# To be done
1) In the article on political dynasties, who won the 2008 Republican presidential primary?
2) Please return the passage of the political dynasties article starting at "Call it Bush/Clinton/Bush/Clinton" and ending at "in recent days.".
3) Decide whether each statement agrees with the political dynasties article, giving yes or no and the deciding words quoted from it: (a) Brian Flanagan is associate director of the Hauenstein Center for Presidential Studies. (b) George W. Romney was governor of Massachusetts. (c) George H.W. Bush won the 1988 nomination because he was the most dynamic candidate.

# Excerpted text
--- begin ---
Sen. Hillary Rodham Clinton didn't get the Democratic presidential nomination, taking the job of secretary of state as a consolation prize.
And Caroline Kennedy and Andrew Cuomo lost out to an obscure two-term upstate congresswoman for the New York Senate seat once held by Mrs. Clinton.
Whatever happened to American democracy's traditional deference to political dynasties?
Call it Bush/Clinton/Bush/Clinton fatigue syndrome, or perhaps the new Obama meritocracy, but some of the most famous names in U.S. politics have come up empty-handed in recent days.
"I don't know how much of this you can tie to Obama, but it is a striking pattern," said Brian Flanagan, who has studied U.S. political dynasties as associate director of the Hauenstein Center for Presidential Studies at Grand Valley State University in Allendale, Mich.
"It's even more striking when you consider we've just completed the first presidential election since 1976 where there wasn't a Bush or a Clinton on the ticket and where the winner this time had no political pedigree whatsoever," he said.
Mr. Flanagan noted that it was not just Democrats who have failed to honor their elders. In the 2008 Republican presidential primary, Sen. John McCain of Arizona won the prize over former Massachusetts Gov. Mitt Romney, whose father, George W. Romney, was governor of Michigan and briefly a front-runner for the 1968 Republican presidential nomination.
J. David Hoppe, chief of staff for former Republican Senate Majority Leader Trent Lott of Mississippi and now president of the Washington lobbying firm Quinn Gillespie and Associates, said Republicans are "monarchists" rather than supporters of dynasties, typically the candidate considered next in line.
In 1988, he noted, George H.W. Bush won the nomination not because he was the most dynamic candidate or the favorite of the party base but because he had been a "loyal, faithful vice president for eight years to Ronald Reagan."
--- end ---
# Extracted material
--- begin ---
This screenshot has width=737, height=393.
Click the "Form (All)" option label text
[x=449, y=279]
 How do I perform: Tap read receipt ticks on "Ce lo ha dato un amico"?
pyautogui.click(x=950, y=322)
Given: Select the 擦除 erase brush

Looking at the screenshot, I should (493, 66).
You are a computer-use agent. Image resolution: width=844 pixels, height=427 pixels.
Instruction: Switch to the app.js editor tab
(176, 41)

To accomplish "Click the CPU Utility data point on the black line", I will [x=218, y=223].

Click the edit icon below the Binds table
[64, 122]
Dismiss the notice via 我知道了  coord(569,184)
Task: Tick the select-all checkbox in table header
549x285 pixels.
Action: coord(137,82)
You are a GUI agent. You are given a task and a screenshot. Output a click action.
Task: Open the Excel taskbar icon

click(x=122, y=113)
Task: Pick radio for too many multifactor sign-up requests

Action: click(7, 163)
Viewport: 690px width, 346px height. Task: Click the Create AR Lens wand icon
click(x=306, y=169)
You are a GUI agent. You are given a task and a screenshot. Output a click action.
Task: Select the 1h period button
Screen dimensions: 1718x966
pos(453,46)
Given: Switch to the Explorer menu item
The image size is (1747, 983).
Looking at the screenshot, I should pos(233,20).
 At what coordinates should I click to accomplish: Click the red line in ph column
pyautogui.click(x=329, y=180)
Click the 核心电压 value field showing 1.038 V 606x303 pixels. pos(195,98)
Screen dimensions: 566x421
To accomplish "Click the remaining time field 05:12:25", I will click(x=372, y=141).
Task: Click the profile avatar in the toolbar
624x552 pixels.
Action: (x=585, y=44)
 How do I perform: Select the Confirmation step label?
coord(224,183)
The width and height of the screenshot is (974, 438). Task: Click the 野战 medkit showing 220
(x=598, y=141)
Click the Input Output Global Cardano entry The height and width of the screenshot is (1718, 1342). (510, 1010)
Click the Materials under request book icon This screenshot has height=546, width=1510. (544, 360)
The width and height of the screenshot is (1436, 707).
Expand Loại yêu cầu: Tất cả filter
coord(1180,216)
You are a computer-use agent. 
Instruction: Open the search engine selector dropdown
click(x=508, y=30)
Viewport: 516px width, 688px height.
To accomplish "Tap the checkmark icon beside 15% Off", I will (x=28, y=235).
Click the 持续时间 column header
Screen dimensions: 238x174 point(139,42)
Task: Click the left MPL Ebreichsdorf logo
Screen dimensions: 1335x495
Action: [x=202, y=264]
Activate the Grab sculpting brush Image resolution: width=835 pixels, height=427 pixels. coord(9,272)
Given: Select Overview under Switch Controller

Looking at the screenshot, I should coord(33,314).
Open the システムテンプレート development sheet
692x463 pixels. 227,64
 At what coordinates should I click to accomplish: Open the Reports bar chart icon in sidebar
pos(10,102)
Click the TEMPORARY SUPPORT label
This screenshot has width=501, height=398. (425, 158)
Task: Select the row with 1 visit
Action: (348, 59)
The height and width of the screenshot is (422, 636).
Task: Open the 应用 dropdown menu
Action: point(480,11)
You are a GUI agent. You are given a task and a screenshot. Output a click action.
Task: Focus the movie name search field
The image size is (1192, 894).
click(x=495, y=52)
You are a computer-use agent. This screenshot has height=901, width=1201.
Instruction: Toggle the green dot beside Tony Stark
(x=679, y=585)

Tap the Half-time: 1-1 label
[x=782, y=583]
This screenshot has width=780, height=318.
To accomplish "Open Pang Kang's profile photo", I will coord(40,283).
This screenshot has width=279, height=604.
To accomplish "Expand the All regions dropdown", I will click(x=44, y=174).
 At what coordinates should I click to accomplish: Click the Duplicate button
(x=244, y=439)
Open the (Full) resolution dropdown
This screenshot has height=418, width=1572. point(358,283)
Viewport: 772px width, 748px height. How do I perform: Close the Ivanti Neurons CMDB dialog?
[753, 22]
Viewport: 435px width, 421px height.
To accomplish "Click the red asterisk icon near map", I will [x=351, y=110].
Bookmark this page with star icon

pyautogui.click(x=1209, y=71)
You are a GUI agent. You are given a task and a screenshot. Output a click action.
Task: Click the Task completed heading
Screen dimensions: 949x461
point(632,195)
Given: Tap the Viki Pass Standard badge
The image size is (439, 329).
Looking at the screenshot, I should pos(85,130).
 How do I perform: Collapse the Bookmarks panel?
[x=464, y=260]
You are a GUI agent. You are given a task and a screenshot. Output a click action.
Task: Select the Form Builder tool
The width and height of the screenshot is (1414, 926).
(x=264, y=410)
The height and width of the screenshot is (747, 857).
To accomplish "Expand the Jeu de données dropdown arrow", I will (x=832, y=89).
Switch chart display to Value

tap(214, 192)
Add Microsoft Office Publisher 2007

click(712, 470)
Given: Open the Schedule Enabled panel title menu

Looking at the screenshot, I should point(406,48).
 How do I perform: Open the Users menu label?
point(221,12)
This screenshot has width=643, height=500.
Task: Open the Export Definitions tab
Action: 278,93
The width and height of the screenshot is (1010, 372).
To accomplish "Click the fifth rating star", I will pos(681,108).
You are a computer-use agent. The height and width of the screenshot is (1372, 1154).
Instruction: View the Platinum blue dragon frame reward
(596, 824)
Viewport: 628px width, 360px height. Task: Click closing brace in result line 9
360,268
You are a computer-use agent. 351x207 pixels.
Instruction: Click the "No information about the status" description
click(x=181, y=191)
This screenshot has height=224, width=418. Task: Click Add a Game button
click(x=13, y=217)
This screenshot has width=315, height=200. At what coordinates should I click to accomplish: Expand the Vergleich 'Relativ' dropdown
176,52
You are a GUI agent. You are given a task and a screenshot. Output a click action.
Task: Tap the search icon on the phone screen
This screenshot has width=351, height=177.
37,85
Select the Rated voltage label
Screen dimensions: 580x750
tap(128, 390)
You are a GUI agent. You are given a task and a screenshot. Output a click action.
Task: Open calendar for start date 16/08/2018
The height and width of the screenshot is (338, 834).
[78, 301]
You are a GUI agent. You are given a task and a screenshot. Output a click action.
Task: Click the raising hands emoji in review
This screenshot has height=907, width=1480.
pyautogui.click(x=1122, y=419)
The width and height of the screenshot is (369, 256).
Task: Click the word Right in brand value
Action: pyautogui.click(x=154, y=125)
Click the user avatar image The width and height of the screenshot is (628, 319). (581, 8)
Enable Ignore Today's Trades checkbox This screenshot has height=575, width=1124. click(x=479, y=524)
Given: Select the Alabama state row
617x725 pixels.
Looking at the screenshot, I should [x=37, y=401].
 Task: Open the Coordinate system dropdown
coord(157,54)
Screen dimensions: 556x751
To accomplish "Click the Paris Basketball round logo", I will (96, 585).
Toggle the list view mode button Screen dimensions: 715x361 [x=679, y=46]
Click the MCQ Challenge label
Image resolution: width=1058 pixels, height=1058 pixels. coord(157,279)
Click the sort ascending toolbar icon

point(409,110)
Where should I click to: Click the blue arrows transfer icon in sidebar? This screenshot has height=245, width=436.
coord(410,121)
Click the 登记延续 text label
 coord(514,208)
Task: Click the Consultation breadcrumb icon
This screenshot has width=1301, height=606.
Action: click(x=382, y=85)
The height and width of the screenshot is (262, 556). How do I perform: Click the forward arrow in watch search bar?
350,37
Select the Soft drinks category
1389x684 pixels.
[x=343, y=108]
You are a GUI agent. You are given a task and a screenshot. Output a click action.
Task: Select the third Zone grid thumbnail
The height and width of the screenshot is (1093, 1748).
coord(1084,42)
--- end ---
# Exercise solutions
1) Sen. John McCain of Arizona won it.

2)
Call it Bush/Clinton/Bush/Clinton fatigue syndrome, or perhaps the new Obama meritocracy, but some of the most famous names in U.S. politics have come up empty-handed in recent days.

3)
(a) Yes: "associate director of the Hauenstein Center for Presidential Studies at Grand Valley State University"
(b) No: "was governor of Michigan"
(c) No: "not because he was the most dynamic candidate"